Mais il est à nous." La femme est moqueuse et autoritaire.
"L'eau appartient à Dieu. Comme la bonté appartient à Dieu. Comme la vie
appartient à Dieu. Tout appartient à un Dieu Unique, femme. Et tous les
hommes viennent de Dieu : les samaritains comme les juifs. Ce puits n'est-il
pas celui de Jacob ? Et
Jacob n'est- il pas le chef de notre souche ? Si par la suite une erreur nous
a séparés, cela ne change rien à notre origine."
"Notre erreur, n'est-ce pas ?" demande la femme agressive.

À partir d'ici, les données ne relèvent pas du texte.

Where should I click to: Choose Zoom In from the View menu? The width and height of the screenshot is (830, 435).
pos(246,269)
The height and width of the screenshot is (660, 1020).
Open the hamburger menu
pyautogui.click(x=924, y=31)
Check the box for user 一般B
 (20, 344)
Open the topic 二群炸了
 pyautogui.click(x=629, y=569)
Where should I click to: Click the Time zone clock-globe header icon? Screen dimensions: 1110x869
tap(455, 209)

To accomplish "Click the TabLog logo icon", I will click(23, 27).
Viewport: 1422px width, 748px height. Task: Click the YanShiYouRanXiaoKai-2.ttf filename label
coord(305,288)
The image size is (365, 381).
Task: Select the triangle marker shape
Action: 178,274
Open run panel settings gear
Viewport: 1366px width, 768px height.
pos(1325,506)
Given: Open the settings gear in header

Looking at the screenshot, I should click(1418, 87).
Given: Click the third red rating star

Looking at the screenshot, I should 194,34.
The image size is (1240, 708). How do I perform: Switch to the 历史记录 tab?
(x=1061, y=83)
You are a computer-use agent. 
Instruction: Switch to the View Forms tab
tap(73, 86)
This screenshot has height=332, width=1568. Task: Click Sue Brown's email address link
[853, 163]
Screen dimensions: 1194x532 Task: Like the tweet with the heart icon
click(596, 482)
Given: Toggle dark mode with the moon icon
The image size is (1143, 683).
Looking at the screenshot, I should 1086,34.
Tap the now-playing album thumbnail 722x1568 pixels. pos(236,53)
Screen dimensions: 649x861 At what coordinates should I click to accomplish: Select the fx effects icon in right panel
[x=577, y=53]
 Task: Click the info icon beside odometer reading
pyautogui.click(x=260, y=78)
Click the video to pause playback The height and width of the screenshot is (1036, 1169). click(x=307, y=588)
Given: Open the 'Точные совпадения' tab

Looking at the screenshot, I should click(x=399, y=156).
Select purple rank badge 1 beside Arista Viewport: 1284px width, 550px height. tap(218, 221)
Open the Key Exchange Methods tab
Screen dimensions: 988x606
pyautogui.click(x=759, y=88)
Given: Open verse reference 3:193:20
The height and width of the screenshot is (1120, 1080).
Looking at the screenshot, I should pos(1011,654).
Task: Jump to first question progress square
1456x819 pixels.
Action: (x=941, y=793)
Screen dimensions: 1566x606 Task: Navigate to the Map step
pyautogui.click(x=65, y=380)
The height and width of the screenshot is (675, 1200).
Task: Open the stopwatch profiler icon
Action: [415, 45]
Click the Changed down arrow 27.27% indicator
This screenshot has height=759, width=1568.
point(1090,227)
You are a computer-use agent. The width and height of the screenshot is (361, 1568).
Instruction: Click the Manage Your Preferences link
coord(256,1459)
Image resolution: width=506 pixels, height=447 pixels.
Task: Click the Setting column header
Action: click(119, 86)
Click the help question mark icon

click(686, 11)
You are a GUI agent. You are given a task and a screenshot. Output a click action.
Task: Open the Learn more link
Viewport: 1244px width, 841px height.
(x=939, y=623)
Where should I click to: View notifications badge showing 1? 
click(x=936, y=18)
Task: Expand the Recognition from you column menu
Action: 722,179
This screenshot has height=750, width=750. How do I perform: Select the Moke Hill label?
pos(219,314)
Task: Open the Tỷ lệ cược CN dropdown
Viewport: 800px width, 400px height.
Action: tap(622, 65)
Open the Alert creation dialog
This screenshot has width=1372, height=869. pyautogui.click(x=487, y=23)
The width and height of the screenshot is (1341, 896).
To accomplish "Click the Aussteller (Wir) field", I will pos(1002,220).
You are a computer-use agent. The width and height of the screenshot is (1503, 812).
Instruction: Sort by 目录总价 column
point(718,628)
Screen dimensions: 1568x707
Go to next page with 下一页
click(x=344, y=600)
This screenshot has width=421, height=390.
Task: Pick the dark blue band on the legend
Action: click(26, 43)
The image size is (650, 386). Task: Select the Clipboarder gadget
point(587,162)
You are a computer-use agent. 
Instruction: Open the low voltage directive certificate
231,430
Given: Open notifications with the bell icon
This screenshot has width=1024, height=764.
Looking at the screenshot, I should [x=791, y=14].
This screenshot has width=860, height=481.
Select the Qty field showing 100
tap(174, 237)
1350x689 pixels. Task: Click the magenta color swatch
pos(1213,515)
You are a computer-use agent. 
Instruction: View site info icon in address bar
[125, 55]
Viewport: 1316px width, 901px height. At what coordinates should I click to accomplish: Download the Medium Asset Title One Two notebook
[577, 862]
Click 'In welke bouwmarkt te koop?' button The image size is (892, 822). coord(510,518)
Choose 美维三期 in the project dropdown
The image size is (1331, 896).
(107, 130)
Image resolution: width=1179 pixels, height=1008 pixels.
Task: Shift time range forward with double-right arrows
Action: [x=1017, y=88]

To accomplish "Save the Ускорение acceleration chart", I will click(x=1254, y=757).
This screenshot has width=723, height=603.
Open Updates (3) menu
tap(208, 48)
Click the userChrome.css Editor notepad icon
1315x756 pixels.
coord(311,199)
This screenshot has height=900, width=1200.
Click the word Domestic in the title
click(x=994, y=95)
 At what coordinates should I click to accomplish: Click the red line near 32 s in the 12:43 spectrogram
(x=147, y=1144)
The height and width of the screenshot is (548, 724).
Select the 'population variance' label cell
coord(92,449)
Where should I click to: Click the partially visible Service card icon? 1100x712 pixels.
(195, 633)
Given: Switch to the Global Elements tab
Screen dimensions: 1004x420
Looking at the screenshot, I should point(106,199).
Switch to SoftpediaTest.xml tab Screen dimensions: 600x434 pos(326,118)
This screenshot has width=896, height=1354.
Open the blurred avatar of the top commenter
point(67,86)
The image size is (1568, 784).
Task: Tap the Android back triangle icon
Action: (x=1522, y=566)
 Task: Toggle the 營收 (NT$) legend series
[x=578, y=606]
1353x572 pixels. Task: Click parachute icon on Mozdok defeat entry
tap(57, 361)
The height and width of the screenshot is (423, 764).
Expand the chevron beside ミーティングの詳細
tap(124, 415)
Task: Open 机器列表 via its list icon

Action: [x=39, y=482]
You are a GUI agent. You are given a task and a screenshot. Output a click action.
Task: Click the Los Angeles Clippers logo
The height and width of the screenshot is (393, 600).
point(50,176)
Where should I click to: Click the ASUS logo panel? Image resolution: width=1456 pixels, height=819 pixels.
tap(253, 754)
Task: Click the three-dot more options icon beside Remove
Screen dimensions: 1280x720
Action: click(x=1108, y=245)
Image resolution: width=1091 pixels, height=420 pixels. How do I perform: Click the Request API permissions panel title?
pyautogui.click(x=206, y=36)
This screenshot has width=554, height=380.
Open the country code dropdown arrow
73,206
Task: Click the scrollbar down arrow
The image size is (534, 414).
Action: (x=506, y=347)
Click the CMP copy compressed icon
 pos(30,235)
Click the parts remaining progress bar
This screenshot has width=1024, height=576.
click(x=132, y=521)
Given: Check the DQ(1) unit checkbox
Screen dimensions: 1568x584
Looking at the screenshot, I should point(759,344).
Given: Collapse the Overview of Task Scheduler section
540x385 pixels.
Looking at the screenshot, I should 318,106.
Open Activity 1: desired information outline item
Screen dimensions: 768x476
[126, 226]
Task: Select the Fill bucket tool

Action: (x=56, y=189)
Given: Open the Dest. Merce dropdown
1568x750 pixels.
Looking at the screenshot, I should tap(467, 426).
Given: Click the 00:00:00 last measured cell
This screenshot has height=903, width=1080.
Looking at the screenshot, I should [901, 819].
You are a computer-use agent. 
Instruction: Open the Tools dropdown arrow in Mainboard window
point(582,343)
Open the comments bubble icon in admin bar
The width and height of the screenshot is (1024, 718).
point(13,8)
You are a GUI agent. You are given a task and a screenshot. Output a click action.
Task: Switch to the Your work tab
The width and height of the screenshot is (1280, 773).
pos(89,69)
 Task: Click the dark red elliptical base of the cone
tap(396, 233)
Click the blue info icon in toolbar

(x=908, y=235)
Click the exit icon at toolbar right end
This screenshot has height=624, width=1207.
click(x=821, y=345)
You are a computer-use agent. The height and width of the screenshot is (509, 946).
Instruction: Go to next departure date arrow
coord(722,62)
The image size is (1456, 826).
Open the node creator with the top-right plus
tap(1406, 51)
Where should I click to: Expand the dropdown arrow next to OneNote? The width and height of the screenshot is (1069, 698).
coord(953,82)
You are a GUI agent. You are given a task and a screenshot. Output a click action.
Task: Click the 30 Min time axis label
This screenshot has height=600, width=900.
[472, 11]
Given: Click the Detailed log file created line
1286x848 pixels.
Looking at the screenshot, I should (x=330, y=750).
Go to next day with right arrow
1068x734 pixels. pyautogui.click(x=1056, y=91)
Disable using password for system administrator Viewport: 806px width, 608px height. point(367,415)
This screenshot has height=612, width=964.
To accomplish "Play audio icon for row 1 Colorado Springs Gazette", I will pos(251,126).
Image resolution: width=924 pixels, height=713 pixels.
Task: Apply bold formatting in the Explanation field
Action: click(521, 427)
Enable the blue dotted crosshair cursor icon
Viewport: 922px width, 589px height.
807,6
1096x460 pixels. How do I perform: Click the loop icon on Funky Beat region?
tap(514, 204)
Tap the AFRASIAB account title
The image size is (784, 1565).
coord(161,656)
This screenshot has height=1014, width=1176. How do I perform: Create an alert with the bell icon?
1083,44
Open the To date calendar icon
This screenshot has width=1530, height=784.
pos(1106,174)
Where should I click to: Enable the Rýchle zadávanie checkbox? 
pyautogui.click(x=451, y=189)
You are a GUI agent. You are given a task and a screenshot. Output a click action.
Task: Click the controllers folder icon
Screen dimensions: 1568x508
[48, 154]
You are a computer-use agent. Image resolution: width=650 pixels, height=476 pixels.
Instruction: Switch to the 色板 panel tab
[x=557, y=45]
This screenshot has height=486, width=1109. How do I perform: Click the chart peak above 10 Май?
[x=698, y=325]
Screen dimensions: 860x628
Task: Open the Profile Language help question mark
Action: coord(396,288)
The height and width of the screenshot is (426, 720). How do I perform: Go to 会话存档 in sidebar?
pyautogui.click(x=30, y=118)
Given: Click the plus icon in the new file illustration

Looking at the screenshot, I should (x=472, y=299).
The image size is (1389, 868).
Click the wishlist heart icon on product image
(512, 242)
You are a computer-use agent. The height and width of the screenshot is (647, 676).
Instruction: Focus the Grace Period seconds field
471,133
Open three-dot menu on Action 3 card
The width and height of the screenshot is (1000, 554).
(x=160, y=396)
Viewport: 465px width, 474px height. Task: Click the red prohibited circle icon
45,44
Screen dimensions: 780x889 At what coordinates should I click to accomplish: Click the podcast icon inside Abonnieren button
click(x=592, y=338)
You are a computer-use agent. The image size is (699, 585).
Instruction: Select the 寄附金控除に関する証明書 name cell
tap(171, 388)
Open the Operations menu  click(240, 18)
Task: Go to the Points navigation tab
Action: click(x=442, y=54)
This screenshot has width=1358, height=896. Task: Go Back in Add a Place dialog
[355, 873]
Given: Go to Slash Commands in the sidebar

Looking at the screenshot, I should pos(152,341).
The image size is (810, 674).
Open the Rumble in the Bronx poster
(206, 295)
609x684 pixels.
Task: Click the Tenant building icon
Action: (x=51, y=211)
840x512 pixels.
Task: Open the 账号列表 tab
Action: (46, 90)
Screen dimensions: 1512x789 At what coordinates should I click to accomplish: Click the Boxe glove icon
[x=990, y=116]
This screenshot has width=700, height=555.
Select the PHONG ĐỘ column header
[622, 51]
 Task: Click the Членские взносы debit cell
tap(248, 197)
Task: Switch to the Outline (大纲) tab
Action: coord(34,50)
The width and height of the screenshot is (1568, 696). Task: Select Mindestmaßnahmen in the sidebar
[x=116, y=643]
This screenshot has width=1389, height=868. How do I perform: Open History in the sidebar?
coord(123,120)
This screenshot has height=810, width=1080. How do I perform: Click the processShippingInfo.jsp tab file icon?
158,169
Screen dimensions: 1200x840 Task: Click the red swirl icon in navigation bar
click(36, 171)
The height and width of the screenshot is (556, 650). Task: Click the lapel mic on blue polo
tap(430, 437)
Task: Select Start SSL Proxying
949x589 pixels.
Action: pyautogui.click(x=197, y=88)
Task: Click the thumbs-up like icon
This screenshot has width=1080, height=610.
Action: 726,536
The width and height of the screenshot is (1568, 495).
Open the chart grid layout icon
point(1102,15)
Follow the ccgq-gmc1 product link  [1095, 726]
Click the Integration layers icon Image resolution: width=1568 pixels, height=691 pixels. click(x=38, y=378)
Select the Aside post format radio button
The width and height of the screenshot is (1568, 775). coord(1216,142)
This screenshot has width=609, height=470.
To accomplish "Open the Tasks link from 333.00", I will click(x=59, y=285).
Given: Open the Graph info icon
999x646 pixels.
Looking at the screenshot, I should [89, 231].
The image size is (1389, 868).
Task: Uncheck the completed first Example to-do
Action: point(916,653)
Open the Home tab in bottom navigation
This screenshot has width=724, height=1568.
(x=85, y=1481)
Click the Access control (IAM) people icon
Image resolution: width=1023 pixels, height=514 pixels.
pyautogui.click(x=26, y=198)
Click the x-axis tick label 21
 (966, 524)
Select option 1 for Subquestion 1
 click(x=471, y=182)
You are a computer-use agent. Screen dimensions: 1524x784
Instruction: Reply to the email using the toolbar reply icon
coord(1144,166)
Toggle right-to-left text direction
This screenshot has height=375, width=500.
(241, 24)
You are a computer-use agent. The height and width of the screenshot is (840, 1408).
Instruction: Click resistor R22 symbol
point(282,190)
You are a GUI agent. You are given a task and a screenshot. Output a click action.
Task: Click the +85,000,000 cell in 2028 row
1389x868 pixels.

"Ni la nôtre, ni la vôtre. Erreur de quelqu'un qui avait perdu de vue la
Charité et la Justice. Moi, je ne t'attaque pas et je n'attaque pas ta race.
Pourquoi veux-tu être agressive ?"
"Tu es le premier juif que j'entends parler ainsi. Les autres... Mais,
pour revenir au puits, oui, c'est celui de Jacob et il a une eau si abondante
et si claire que nous de Sychar nous la préférons aux autres fontaines.
Mais il est très profond . Tu
n'as pas d'amphore ni d'outre. Comment pourrais-tu donc atteindre pour moi
l'eau vive? Es-tu plus que Jacob, notre saint Patriarche, qui a trouvé cette
veine abondante, pour lui, ses enfants, ses troupeaux et nous l'a laissée en
souvenir de lui et comme cadeau ?"
"Tu l'as dit. Mais qui boit de cette eau aura encore soif. Moi, au
contraire, j'ai une eau telle que celui qui l'a bue ne sentira plus la soif.
Mais elle n'appartient qu'à Moi et je la donnerai à qui me la demande. Et en
vérité je te dis que celui qui aura l'eau que Moi Je lui donnerai, deviendra
baigné pour toujours et n'aura plus soif, car mon eau deviendra en lui une
source sûre, éternelle."
"Comment ? Je ne comprends pas. Es-tu un mage ? Comment un homme peut-il
devenir un puits ? Le chameau boit et fait une provision d'eau dans le creux
de son ventre. Mais ensuite il la consomme et elle ne lui dure pas toute sa
vie. Et tu dis que ton eau dure toute la vie ?"
"Davantage encore: elle jaillira jusqu'à la vie éternelle. En qui la
boit elle sera jaillissante jusqu'à la vie éternelle et donnera des germes de
vie éternelle. Car elle est source de salut."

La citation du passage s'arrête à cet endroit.